=== Text block ===

During the hearings of the Local Planning Appeal Tribunal (LPAT), numerous errors and omissions contained in the file which was submitted to obtain an Environmental Authorization (EA) from the Ministry of the Environment, nature and Ontario Parks were unveiled.
You are aware that the provincial Ministry of the Environment, Nature Protection and Parks (MEPNP) refused our requests to revoke the Environmental Authorization for the cement plant.
This is why, on August 30th, 2022 we submitted a request to the Honourable Steven Guilbeault, Minister of Environment and Climate Change of the federal government.
This is a request to designate the L'Orignal Cement Project as a Designated Project under the Canadian Impact Assessment Act (IAA). Click HERE for more details.
We are confident that the documents sent clearly demonstrate that the proposed project has the potential to cause significant environmental impacts to components of the environment that are within federal legislative authority.
Residents of First Nations, Ontario and Quebec affected by this project deserve to have an accurate, thorough and complete impact assessment on this project.
This petition was presented to the House of Commons on May 17th, 2022 and the government will respond when sessions resume in September 2022.
- The Government of Canada has made a commitment to carbon neutrality;
- Highly polluting industries often have the opposite impact;
- The Department of Fisheries and Oceans has guidelines for the use of explosives in or near Canadian fishing waters;
- There is a need to establish guidelines on all impacts (air, water, sound, shockwave) caused by the use of explosives near residential areas; and
- The Supreme Court of Canada ruled that the federal government has the right to overrule provincial decisions on climate change issues, and Canada recently adopted legislation to respect the principles of the United Nations Declaration on the Rights of Indigenous Peoples.

=== Entries shown ===

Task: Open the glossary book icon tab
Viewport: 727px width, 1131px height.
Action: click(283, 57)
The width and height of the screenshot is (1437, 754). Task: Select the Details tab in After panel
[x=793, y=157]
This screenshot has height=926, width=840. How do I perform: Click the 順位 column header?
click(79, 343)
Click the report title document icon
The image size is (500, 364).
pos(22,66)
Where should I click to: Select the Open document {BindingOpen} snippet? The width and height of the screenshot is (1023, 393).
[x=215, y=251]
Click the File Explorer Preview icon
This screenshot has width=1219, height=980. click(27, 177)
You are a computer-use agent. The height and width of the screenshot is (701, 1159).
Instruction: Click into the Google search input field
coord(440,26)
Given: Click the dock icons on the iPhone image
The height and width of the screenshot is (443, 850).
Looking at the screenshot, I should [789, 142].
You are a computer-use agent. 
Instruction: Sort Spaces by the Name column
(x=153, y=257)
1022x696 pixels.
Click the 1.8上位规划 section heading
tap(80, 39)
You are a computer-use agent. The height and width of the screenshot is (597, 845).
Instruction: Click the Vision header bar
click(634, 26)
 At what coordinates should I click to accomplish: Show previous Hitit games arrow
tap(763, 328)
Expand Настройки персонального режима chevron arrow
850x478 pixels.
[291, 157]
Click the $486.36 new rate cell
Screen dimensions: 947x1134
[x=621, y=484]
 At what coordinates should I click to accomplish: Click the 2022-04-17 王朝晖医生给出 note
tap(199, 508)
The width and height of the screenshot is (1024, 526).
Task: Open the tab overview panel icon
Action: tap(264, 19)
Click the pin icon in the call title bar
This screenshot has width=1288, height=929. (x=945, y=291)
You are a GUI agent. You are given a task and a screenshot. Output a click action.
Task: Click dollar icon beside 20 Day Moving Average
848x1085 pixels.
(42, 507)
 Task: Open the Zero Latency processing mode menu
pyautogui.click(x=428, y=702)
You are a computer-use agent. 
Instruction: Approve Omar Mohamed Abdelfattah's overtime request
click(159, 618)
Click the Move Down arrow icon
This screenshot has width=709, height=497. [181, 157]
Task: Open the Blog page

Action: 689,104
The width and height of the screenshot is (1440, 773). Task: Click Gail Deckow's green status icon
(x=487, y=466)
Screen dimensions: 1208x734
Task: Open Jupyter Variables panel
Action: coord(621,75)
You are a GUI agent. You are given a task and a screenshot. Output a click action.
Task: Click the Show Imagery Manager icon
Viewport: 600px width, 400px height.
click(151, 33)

===

Action item: Update the text on the L'Orignal cement project, starting at the words containing "During the hearings" and ending with "the cement plant.", so that "Environmental Authorization" is replaced by "Environmental Compliance Approval" throughout that part.

Answer box:
During the hearings of the Local Planning Appeal Tribunal (LPAT), numerous errors and omissions contained in the file which was submitted to obtain an Environmental Compliance Approval (EA) from the Ministry of the Environment, nature and Ontario Parks were unveiled.
You are aware that the provincial Ministry of the Environment, Nature Protection and Parks (MEPNP) refused our requests to revoke the Environmental Compliance Approval for the cement plant.